Chihuahua or muffin? My search for the best computer vision API
CTO and Head of Research & Design at TOPBOTS, a strategy & research firm for enterprise artificial intelligence.
This popular internet meme demonstrates the alarming resemblance shared between chihuahuas and muffins. These images are commonly shared in presentations in the Artificial Intelligence (AI) industry (myself included).
But one question I haven’t seen anyone answer is just how good IS modern AI at removing the uncertainty of an image that could resemble a chihuahua or a muffin? For your entertainment and education, I’ll be investigating this question today.
Binary classification has been possible since the perceptron algorithm was invented in 1957. If you think AI is hyped now, the New York Times reported in 1958 that the invention was the beginning of a computer that would “be able to walk, talk, see, write, reproduce itself and be conscious of its existence.” While perceptron machines, like the Mark 1, were designed for image recognition, in reality they can only discern patterns that are linearly separable.
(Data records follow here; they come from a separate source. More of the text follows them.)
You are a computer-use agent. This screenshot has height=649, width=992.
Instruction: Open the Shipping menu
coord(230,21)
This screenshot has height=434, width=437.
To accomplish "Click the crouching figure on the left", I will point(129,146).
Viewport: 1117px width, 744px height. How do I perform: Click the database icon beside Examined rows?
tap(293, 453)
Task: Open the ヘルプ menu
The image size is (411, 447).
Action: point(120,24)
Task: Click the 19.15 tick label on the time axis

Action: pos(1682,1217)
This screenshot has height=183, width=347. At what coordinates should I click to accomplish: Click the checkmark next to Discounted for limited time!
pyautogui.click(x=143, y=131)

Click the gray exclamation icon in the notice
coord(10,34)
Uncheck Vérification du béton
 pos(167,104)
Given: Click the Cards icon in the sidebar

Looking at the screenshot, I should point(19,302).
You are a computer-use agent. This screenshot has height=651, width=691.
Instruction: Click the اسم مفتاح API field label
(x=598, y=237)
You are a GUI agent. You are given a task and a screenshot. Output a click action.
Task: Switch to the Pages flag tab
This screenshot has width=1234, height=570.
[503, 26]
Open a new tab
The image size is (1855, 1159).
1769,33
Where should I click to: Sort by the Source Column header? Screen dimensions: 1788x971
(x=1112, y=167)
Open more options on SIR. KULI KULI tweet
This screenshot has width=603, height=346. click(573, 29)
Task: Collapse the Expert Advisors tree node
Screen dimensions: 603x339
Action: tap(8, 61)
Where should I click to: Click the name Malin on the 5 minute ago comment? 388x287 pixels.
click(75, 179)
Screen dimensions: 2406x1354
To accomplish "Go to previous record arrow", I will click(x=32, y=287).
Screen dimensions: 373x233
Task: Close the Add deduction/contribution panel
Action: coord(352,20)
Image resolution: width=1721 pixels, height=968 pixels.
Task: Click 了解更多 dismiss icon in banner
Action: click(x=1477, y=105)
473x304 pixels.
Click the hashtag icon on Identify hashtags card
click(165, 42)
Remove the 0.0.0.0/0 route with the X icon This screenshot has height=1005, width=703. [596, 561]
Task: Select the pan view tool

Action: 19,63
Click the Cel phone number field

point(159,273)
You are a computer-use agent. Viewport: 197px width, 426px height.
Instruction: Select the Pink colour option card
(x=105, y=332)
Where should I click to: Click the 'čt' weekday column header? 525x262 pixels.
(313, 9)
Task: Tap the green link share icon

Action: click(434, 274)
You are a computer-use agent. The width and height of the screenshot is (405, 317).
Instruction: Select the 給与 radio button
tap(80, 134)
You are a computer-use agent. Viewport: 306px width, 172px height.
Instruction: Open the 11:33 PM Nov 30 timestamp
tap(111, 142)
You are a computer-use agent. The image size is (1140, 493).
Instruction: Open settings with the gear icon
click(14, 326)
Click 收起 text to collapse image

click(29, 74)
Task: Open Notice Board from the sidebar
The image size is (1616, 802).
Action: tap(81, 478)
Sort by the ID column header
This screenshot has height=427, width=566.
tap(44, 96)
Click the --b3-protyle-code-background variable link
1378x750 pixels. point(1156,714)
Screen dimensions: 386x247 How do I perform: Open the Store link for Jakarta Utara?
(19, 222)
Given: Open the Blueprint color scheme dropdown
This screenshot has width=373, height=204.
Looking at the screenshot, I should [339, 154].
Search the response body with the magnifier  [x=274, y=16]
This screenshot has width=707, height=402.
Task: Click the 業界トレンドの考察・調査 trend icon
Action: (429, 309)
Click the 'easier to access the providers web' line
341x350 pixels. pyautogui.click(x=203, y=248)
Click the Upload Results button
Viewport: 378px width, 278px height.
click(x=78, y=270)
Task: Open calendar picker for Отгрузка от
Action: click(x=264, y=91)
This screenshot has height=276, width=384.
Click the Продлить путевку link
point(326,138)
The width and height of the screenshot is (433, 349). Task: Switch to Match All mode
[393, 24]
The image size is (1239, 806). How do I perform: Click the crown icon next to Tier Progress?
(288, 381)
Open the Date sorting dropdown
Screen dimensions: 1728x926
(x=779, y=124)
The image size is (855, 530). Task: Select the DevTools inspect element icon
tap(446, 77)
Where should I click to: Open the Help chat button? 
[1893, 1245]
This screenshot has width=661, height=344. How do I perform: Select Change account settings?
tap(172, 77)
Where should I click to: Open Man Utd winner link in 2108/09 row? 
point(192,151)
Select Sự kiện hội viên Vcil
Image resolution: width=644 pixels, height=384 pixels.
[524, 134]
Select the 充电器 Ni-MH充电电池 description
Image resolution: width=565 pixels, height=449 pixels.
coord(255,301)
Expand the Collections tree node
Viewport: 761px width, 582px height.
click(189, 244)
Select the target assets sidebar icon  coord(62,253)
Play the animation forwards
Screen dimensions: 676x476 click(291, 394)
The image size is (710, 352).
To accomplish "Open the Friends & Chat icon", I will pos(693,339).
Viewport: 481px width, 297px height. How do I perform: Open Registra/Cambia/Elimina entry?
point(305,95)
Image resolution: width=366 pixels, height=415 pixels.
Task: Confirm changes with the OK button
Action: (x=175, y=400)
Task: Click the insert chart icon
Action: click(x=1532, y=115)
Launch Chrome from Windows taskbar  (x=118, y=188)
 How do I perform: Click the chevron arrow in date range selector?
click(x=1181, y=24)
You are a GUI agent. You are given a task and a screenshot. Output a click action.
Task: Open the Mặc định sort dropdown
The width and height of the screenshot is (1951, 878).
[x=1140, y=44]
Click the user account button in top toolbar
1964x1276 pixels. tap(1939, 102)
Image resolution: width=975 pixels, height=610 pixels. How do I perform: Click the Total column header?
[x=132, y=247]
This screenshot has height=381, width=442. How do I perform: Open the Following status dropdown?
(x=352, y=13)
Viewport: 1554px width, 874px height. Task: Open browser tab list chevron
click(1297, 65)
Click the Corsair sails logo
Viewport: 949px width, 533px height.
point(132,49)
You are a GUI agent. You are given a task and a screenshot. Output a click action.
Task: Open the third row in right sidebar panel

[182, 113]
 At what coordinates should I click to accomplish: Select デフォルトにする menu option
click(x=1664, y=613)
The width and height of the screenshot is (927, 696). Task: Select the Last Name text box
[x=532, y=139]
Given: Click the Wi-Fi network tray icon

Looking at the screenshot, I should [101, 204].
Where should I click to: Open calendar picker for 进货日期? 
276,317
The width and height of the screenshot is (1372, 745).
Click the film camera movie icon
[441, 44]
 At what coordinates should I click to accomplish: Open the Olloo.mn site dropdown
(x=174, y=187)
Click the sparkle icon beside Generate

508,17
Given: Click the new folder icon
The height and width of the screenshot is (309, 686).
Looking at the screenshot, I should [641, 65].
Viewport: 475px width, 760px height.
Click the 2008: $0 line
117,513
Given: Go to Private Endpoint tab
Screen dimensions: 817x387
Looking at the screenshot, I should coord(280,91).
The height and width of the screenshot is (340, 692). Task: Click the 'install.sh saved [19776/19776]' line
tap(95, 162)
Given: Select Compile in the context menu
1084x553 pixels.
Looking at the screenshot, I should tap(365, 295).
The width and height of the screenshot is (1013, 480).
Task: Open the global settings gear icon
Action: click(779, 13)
This prevents them from learning the complex patterns found in most visual media.
No wonder the world was disillusioned and an AI winter ensued. Since then, multi-layer perceptions (popular in the 1980s) and convolutional neural networks (pioneered by Yann LeCun in 1998) have greatly outperformed single-layer perceptions in image recognition tasks.
With large labelled data sets like ImageNet and powerful GPU computing, more advanced neural network architectures like AlexNet, VGG, Inception, and ResNet have achieved state-of-the-art performance in computer vision.
Computer vision and image recognition APIs
If you’re a machine learning engineer, it’s easy to experiment with and fine-tune these models by using pre-trained models and weights in either Keras/Tensorflow or PyTorch. If you’re not comfortable tweaking neural networks on your own, you’re in luck. Virtually all the leading technology giants and promising startups claim to “democratize AI” by offering easy-to-use computer vision APIs.
Which one is the best? To answer this question, you’d have to clearly define your business goals, product use cases, test data sets, and metrics of success before you can compare the solutions against each other.
In lieu of a serious inquiry, we can at least get a high-level sense of the different behaviors of each platform by testing them with our toy problem of differentiating a chihuahua from a muffin.
Conducting the test
To do this, I split the canonical meme into 16 test images. Then I use open source code written by engineer Gaurav Oberoi to consolidate results from the different APIs. Each image is pushed through the six APIs listed above, which return high confidence labels as their predictions. The exceptions are Microsoft, which returns both labels and a caption, and Cloudsight, which uses human-AI hybrid technology to return only a single caption. This is why Cloudsight can return eerily accurate captions for complex images, but takes 10–20 times longer to process.
Below is an example of the output. To see the results of all 16 chihuahua versus muffin images, click here.
How well did the APIs do? Other than Microsoft, which confused this muffin for a stuffed animal, every other API recognized that the image was food. But there wasn’t an agreement about whether the food was bread, cake, cookies, or muffins. Google was the only API to successfully identify muffin as the label that is most probable.
Let’s look at a chihuahua example.
Again, the APIs did rather well. All of them realized that the image is a dog, although a few of them missed the exact breed.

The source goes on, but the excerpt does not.